[Supplied data]:
══════════

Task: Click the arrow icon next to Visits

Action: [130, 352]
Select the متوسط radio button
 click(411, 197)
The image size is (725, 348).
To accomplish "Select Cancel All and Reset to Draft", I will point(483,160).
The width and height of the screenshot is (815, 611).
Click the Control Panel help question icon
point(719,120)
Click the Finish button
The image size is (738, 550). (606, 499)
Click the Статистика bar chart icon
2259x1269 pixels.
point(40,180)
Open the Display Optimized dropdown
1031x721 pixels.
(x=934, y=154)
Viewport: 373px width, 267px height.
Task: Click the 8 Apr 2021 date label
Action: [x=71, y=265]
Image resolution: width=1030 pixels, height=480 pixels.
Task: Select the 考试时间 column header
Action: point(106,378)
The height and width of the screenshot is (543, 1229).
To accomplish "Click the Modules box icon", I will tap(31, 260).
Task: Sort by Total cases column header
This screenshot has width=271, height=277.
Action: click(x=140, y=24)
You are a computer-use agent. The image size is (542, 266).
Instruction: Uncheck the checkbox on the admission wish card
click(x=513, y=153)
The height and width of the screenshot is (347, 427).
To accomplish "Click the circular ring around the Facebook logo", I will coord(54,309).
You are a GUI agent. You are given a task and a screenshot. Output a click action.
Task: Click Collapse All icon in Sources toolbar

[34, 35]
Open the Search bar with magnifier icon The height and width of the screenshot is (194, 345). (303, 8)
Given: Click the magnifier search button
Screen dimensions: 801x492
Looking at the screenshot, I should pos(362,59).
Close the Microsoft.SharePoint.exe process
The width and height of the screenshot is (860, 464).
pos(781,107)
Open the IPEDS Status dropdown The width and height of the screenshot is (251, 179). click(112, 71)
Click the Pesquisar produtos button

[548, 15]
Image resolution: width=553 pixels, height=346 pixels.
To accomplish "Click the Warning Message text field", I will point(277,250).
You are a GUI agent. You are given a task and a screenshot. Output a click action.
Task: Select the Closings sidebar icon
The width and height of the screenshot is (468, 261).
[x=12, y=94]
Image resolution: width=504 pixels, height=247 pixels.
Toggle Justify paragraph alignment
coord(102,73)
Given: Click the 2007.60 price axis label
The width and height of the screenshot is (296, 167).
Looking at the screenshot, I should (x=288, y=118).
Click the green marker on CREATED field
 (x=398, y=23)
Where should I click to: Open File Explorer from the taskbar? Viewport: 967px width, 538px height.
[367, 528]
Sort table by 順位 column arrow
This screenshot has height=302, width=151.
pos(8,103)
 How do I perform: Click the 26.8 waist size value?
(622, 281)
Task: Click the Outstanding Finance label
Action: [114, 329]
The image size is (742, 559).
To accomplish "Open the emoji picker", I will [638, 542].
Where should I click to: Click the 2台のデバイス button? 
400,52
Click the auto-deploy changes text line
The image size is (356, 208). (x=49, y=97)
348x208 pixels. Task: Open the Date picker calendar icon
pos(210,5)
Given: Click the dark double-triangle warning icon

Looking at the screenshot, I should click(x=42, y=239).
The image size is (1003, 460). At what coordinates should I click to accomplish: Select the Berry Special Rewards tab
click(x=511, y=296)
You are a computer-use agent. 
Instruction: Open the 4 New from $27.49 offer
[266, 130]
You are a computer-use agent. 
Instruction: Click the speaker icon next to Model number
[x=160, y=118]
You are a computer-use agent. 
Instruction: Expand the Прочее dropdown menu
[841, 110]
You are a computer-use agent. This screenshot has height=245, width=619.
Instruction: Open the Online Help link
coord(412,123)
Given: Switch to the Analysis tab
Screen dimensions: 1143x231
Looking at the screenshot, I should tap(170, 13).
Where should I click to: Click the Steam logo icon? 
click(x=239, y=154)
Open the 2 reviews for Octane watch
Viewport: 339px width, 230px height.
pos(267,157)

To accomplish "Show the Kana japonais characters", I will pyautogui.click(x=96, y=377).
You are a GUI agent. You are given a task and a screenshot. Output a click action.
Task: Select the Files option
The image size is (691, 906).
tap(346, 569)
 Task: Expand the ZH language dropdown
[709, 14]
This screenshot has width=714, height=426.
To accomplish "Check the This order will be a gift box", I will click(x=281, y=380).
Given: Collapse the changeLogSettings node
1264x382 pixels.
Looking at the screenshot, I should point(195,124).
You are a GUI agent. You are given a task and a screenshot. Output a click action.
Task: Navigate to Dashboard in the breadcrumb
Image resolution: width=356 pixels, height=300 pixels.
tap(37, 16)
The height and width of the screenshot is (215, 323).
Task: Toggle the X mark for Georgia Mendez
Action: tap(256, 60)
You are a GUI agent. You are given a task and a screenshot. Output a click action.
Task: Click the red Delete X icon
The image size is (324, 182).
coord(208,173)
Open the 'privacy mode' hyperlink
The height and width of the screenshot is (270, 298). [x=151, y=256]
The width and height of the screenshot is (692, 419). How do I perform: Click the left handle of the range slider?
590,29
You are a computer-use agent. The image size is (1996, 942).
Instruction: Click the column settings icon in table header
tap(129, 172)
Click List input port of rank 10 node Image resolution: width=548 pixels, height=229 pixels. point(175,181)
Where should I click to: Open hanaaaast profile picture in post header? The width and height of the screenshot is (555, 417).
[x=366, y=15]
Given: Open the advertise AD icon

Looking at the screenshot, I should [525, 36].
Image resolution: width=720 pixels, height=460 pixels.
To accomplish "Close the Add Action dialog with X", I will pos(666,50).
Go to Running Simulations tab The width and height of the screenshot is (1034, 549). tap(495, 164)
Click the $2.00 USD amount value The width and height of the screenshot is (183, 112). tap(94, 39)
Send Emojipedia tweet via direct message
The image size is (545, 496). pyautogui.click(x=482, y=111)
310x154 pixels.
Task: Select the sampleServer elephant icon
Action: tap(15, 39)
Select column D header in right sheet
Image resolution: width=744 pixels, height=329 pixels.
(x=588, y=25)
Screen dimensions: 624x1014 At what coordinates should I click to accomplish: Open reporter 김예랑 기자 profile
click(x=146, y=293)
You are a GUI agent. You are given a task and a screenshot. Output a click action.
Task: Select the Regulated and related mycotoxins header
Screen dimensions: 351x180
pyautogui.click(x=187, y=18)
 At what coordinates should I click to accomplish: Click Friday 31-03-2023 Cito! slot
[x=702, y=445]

══════════

[About this exercise]: Transcription of the listing must be exact and complete.

[Expected answer]:
Task: Click the arrow icon next to Visits

Action: [130, 352]
Select the متوسط radio button
 click(411, 197)
The image size is (725, 348).
To accomplish "Select Cancel All and Reset to Draft", I will point(483,160).
The width and height of the screenshot is (815, 611).
Click the Control Panel help question icon
point(719,120)
Click the Finish button
The image size is (738, 550). (606, 499)
Click the Статистика bar chart icon
2259x1269 pixels.
point(40,180)
Open the Display Optimized dropdown
1031x721 pixels.
(x=934, y=154)
Viewport: 373px width, 267px height.
Task: Click the 8 Apr 2021 date label
Action: [x=71, y=265]
Image resolution: width=1030 pixels, height=480 pixels.
Task: Select the 考试时间 column header
Action: point(106,378)
The height and width of the screenshot is (543, 1229).
To accomplish "Click the Modules box icon", I will tap(31, 260).
Task: Sort by Total cases column header
This screenshot has width=271, height=277.
Action: click(x=140, y=24)
You are a computer-use agent. The image size is (542, 266).
Instruction: Uncheck the checkbox on the admission wish card
click(x=513, y=153)
The height and width of the screenshot is (347, 427).
To accomplish "Click the circular ring around the Facebook logo", I will coord(54,309).
You are a GUI agent. You are given a task and a screenshot. Output a click action.
Task: Click Collapse All icon in Sources toolbar

[34, 35]
Open the Search bar with magnifier icon The height and width of the screenshot is (194, 345). (303, 8)
Given: Click the magnifier search button
Screen dimensions: 801x492
Looking at the screenshot, I should pos(362,59).
Close the Microsoft.SharePoint.exe process
The width and height of the screenshot is (860, 464).
pos(781,107)
Open the IPEDS Status dropdown The width and height of the screenshot is (251, 179). click(112, 71)
Click the Pesquisar produtos button

[548, 15]
Image resolution: width=553 pixels, height=346 pixels.
To accomplish "Click the Warning Message text field", I will point(277,250).
You are a GUI agent. You are given a task and a screenshot. Output a click action.
Task: Select the Closings sidebar icon
The width and height of the screenshot is (468, 261).
[x=12, y=94]
Image resolution: width=504 pixels, height=247 pixels.
Toggle Justify paragraph alignment
coord(102,73)
Given: Click the 2007.60 price axis label
The width and height of the screenshot is (296, 167).
Looking at the screenshot, I should (x=288, y=118).
Click the green marker on CREATED field
 (x=398, y=23)
Where should I click to: Open File Explorer from the taskbar? Viewport: 967px width, 538px height.
[367, 528]
Sort table by 順位 column arrow
This screenshot has height=302, width=151.
pos(8,103)
 How do I perform: Click the 26.8 waist size value?
(622, 281)
Task: Click the Outstanding Finance label
Action: [114, 329]
The image size is (742, 559).
To accomplish "Open the emoji picker", I will [638, 542].
Where should I click to: Click the 2台のデバイス button? 
400,52
Click the auto-deploy changes text line
The image size is (356, 208). (x=49, y=97)
348x208 pixels. Task: Open the Date picker calendar icon
pos(210,5)
Given: Click the dark double-triangle warning icon

Looking at the screenshot, I should click(x=42, y=239).
The image size is (1003, 460). At what coordinates should I click to accomplish: Select the Berry Special Rewards tab
click(x=511, y=296)
You are a computer-use agent. 
Instruction: Open the 4 New from $27.49 offer
[266, 130]
You are a computer-use agent. 
Instruction: Click the speaker icon next to Model number
[x=160, y=118]
You are a computer-use agent. 
Instruction: Expand the Прочее dropdown menu
[841, 110]
You are a computer-use agent. This screenshot has height=245, width=619.
Instruction: Open the Online Help link
coord(412,123)
Given: Switch to the Analysis tab
Screen dimensions: 1143x231
Looking at the screenshot, I should tap(170, 13).
Where should I click to: Click the Steam logo icon? 
click(x=239, y=154)
Open the 2 reviews for Octane watch
Viewport: 339px width, 230px height.
pos(267,157)

To accomplish "Show the Kana japonais characters", I will pyautogui.click(x=96, y=377).
You are a GUI agent. You are given a task and a screenshot. Output a click action.
Task: Select the Files option
The image size is (691, 906).
tap(346, 569)
 Task: Expand the ZH language dropdown
[709, 14]
This screenshot has width=714, height=426.
To accomplish "Check the This order will be a gift box", I will click(x=281, y=380).
Given: Collapse the changeLogSettings node
1264x382 pixels.
Looking at the screenshot, I should point(195,124).
You are a GUI agent. You are given a task and a screenshot. Output a click action.
Task: Navigate to Dashboard in the breadcrumb
Image resolution: width=356 pixels, height=300 pixels.
tap(37, 16)
The height and width of the screenshot is (215, 323).
Task: Toggle the X mark for Georgia Mendez
Action: tap(256, 60)
You are a GUI agent. You are given a task and a screenshot. Output a click action.
Task: Click the red Delete X icon
The image size is (324, 182).
coord(208,173)
Open the 'privacy mode' hyperlink
The height and width of the screenshot is (270, 298). [x=151, y=256]
The width and height of the screenshot is (692, 419). How do I perform: Click the left handle of the range slider?
590,29
You are a computer-use agent. The image size is (1996, 942).
Instruction: Click the column settings icon in table header
tap(129, 172)
Click List input port of rank 10 node Image resolution: width=548 pixels, height=229 pixels. point(175,181)
Where should I click to: Open hanaaaast profile picture in post header? The width and height of the screenshot is (555, 417).
[x=366, y=15]
Given: Open the advertise AD icon

Looking at the screenshot, I should [525, 36].
Image resolution: width=720 pixels, height=460 pixels.
To accomplish "Close the Add Action dialog with X", I will pos(666,50).
Go to Running Simulations tab The width and height of the screenshot is (1034, 549). tap(495, 164)
Click the $2.00 USD amount value The width and height of the screenshot is (183, 112). tap(94, 39)
Send Emojipedia tweet via direct message
The image size is (545, 496). pyautogui.click(x=482, y=111)
310x154 pixels.
Task: Select the sampleServer elephant icon
Action: tap(15, 39)
Select column D header in right sheet
Image resolution: width=744 pixels, height=329 pixels.
(x=588, y=25)
Screen dimensions: 624x1014 At what coordinates should I click to accomplish: Open reporter 김예랑 기자 profile
click(x=146, y=293)
You are a GUI agent. You are given a task and a screenshot. Output a click action.
Task: Select the Regulated and related mycotoxins header
Screen dimensions: 351x180
pyautogui.click(x=187, y=18)
 At what coordinates should I click to accomplish: Click Friday 31-03-2023 Cito! slot
[x=702, y=445]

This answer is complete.